The Web is an amazing piece of technology that has changed the way that we exchange information, buy groceries, chat to friends, keep up to date with news and watch films. As my colleague Professor Sir Nigel Shadbolt says “It’s changed the way we make love and war – and it ain’t finished yet”. So it’s no surprise that scientists want to study it and its impact on society, to see if we can understand it better, to see if we can learn to avoid the problems that it opens up (e.g. copyright, privacy and cybercrime) and take better advantage of the opportunities that it gives us for a digital economy and a cyber-society.

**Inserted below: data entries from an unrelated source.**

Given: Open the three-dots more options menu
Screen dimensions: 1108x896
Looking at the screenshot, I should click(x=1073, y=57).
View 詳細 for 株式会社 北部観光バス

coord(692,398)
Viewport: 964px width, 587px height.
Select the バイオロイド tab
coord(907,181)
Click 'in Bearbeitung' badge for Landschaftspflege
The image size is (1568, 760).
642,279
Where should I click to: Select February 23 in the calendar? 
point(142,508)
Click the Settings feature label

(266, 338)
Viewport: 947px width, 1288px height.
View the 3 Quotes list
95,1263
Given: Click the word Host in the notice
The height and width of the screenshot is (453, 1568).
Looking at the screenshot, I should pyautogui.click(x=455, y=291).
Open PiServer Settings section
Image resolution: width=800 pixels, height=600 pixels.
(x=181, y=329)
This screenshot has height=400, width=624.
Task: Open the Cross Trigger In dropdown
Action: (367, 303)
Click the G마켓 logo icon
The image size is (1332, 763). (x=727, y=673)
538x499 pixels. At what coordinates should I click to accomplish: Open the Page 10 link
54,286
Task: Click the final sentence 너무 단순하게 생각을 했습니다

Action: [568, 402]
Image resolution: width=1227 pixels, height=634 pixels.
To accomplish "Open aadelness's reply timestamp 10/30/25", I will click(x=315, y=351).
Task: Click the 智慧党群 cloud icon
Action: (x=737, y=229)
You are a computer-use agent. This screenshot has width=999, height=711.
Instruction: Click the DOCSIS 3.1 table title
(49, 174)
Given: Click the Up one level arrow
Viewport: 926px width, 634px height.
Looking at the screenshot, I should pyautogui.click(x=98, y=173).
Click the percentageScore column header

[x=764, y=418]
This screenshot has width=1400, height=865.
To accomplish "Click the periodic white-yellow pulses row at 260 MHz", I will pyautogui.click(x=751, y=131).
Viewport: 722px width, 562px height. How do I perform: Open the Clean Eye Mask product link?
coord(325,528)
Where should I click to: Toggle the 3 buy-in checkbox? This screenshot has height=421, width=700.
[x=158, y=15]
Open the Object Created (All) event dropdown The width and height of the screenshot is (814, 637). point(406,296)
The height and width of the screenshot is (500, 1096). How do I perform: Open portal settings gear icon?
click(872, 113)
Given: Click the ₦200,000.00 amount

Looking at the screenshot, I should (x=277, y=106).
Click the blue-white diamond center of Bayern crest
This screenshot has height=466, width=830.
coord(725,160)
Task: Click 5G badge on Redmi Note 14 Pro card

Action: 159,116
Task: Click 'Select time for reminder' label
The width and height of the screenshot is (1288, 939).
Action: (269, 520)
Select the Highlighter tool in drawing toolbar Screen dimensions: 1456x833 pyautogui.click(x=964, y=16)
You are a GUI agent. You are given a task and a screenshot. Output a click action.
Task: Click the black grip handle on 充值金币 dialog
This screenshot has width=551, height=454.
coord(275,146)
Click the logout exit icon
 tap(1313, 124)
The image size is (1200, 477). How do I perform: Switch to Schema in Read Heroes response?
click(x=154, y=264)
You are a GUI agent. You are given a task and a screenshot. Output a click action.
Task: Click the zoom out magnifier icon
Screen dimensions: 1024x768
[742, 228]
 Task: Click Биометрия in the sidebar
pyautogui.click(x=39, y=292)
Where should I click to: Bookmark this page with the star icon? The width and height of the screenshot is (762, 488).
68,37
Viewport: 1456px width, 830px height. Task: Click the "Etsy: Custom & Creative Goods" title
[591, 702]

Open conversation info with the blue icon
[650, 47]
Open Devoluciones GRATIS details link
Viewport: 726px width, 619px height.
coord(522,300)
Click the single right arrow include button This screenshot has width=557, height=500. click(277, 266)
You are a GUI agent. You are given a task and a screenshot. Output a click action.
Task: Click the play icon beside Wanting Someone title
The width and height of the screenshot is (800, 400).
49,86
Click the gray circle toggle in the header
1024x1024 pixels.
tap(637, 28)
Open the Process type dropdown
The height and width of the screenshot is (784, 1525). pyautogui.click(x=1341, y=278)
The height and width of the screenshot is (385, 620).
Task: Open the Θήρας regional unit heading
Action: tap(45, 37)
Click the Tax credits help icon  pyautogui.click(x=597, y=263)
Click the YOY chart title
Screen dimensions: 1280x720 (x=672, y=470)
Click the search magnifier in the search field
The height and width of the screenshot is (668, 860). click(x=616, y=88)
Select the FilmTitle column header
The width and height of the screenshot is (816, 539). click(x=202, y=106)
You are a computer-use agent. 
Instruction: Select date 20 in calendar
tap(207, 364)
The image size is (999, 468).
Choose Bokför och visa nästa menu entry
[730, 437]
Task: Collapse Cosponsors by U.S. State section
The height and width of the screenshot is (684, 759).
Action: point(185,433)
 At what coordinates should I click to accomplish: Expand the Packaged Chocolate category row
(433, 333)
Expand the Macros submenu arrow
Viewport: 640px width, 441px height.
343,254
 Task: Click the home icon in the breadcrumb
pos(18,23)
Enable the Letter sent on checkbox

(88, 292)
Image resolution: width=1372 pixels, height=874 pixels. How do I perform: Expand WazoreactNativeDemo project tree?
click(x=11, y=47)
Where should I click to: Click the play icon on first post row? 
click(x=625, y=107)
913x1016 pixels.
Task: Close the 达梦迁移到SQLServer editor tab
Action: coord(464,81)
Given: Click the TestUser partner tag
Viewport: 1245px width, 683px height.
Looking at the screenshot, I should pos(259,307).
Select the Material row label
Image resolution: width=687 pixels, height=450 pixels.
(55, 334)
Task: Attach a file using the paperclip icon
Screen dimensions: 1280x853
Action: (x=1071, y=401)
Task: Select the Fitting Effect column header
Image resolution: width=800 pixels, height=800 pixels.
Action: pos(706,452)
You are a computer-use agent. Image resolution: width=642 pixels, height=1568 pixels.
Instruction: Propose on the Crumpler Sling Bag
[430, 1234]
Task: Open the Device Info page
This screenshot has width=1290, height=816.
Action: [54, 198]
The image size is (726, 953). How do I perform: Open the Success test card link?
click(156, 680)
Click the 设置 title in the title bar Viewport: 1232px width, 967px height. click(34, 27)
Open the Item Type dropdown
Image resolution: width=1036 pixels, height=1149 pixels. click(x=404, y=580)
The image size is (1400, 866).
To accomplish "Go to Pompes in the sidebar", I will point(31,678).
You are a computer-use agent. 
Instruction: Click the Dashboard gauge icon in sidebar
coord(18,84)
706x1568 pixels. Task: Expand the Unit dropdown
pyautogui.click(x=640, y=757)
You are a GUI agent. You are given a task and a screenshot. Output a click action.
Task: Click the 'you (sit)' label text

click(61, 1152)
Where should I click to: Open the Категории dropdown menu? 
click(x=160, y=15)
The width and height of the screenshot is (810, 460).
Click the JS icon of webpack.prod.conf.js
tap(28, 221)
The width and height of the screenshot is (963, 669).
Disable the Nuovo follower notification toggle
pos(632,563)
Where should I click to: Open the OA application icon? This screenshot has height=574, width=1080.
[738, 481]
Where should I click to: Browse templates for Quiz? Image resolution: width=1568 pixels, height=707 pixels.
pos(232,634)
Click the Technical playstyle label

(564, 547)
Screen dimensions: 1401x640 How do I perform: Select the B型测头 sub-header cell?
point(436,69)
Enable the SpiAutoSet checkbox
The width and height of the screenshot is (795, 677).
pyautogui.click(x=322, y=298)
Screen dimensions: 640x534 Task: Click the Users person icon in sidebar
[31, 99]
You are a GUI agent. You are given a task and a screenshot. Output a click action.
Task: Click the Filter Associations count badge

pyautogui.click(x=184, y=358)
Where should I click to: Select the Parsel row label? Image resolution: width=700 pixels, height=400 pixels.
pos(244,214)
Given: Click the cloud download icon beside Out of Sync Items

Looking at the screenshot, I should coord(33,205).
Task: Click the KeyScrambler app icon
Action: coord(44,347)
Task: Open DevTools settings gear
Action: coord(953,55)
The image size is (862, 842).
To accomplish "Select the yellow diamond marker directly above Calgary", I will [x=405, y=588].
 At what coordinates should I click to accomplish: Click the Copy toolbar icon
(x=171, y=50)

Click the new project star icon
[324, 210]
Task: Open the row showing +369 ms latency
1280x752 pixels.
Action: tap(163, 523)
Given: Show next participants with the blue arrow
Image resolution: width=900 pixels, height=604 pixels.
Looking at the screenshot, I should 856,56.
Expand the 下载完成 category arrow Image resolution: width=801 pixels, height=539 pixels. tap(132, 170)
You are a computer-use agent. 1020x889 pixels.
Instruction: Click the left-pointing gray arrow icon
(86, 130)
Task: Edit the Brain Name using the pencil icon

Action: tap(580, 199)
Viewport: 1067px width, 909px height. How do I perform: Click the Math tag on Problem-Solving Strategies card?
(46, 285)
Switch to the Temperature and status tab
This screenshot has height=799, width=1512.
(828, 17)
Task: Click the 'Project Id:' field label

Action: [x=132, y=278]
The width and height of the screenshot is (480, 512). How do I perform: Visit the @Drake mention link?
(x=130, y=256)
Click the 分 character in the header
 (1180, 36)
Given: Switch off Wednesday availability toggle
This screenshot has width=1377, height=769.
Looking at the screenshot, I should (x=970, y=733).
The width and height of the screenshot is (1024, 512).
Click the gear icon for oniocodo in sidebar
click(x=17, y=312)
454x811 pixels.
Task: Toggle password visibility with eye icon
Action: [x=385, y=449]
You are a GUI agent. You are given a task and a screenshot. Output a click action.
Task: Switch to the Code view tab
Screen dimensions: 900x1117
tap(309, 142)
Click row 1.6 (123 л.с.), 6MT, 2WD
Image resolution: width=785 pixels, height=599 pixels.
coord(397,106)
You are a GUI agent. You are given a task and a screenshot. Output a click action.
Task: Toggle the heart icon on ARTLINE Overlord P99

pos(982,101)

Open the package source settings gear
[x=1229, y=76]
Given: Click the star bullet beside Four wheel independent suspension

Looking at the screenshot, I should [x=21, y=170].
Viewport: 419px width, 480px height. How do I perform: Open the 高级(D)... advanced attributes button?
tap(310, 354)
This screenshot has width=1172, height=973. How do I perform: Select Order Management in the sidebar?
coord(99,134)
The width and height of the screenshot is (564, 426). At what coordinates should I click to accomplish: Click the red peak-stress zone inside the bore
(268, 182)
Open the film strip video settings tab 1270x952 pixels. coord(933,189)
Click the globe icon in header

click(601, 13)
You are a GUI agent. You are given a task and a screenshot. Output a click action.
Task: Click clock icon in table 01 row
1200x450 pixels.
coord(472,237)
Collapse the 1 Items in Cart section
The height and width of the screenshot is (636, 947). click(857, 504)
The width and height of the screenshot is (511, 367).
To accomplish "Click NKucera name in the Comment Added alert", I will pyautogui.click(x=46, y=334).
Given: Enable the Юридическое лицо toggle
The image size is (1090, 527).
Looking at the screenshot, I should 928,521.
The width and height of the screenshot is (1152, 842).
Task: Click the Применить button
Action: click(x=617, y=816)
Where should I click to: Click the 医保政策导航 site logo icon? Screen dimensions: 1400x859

But the Web we enjoy, problematic and promising, is just the latest attempt at a globally connected information system that scientists have been trying to create for over a hundred years. There have been no computers for most of that time, so inventors have tried to adapt whatever technology they had to hand. In the 1850s, the original Reuters company exchanged messages between the Paris and London stock exchanges using a fleet of 200 carrier pigeons, before successfully adopting the newfangled telegraph. In the 1920s, a Belgian scientist invented a search engine that allowed people to query a huge index of information from library books – by using the newly invented telephone.

In the courses I teach I explore more of these attempts to design a world-wide web of knowledge – the mystery for Web Science is why did this attempt work so well? Our Web was designed in an underground nuclear research bunker by a group of physicists who just wanted to share information among themselves; how come it succeeded as a global venture where the previous attempts influenced by the military or Hollywood or TV broadcasters or media publishers didn’t.

In my research about information-sharing, I try to understand how to make the technology better by building new capabilities into the Web. But just because you release a new piece of software with exciting new features, it doesn’t guarantee that it will actually be used or that it will improve peoples’ lives. So I also try to understand how to make the Web work better for people, so that social networks don’t destroy people’s privacy, e-commerce doesn’t destroy the highstreet and information sharing doesn’t destroy the media industries.